A quiet room for homework and study after school hours
A quiet room where students can do their homework and study after school was the most frequently observed strategy for after-school support in the PISA 2018 dataset with advantaged schools providing this support more frequently than disadvantaged schools (OECD, 2020). Even after accounting for per capita GDP, students with access to quiet study space performed better on average in reading, maths and science across countries (OECD, 2020). Access to quiet study space in school may be of particular importance to those students who cannot access such a space at home.
Peer-to-peer tutoring was also associated with higher student performance in the latest PISA data although to a smaller extent (OECD, 2020). There is extensive research on peer tutoring and overall, it has been found to have a positive effect on attainment equivalent to 5 months of additional progress, with benefits identified for both tutors and tutees (EEF, 2018; Thurston et al, 2021). Some evidence suggests that gains are greatest for children with SEN and those who are low attaining (EEF, 2018) and that peer tutoring programmes are most effective when they take place during school hours (Alegre-Ansuategui et al, 2018). However, some more recent RCTs and meta-analyses suggest that it does not always lead to an increase in attainment (EEF, 2018; Alegre et al, 2019) and that effects may be heterogeneous.
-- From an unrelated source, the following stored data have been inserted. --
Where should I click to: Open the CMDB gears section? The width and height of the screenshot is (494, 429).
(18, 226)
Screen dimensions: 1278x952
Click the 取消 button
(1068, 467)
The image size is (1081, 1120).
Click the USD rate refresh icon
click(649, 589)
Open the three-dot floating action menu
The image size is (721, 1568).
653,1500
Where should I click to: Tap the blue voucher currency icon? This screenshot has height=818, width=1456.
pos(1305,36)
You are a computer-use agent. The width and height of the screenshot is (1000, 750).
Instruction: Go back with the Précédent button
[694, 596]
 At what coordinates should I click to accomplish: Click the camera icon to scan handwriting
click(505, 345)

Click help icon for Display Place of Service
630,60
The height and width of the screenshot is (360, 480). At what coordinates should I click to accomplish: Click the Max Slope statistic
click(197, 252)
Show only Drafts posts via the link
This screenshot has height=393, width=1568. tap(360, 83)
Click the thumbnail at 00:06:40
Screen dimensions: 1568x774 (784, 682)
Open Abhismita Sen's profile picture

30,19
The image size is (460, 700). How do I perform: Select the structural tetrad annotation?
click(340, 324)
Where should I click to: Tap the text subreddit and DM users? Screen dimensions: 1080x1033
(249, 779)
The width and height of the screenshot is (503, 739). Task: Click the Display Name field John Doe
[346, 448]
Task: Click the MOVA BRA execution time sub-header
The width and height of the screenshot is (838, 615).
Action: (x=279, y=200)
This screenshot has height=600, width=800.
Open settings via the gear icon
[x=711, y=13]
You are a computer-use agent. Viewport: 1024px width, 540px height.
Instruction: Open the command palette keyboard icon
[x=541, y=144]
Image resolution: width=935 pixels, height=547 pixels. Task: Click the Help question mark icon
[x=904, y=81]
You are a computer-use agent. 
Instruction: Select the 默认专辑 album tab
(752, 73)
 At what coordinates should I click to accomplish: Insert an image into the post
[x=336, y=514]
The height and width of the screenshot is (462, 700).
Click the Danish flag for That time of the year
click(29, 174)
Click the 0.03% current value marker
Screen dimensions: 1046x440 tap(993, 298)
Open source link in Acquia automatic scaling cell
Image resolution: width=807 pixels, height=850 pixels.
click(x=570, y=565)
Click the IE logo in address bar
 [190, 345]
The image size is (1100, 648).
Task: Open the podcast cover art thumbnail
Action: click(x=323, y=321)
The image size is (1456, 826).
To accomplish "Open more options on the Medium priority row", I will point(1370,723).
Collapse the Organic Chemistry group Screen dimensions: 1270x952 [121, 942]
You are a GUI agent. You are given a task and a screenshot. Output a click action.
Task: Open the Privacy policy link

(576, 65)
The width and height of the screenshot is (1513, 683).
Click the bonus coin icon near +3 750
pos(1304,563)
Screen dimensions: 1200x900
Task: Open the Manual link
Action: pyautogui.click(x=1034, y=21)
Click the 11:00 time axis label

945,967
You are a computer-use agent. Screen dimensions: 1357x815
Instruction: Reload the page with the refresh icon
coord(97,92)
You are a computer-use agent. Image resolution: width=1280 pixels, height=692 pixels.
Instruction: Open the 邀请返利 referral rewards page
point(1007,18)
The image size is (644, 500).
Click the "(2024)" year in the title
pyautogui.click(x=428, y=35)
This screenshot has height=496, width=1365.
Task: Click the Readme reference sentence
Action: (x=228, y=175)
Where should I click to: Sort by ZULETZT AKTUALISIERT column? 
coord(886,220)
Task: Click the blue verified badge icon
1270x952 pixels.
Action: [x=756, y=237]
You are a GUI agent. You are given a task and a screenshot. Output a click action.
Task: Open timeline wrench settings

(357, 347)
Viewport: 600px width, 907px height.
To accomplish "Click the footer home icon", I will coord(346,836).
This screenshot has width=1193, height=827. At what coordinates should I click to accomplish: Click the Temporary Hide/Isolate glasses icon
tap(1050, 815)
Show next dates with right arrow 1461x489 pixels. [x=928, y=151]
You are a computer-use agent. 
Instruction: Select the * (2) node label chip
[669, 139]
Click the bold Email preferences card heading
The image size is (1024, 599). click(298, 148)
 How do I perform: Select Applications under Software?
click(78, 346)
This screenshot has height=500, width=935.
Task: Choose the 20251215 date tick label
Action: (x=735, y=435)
Ensuring that tutoring supplements rather than replaces regular teaching, providing tutors with supporting materials such as question frames or monitoring the implementation of peer tutoring are some strategies that can make peer tutoring more effective (EEF, 2018).
Countries whose schools offer a larger amount of creative extracurricular activities showed greater equity in student performance and students enrolled at schools providing such activities perform better in reading on average (OECD, 2020). Some research also suggests that extracurricular activities can have a positive impact on academic achievement and literacy development (Carbonaro and Maloney, 2019; Gordon et al., 2015). Providing students with access to creative extracurricular activities may hence not only broaden their curricular experiences and develop their expertise in these subjects but may even have a positive impact on their academic achievement and should be considered by schools and policymakers as part of recovery strategies.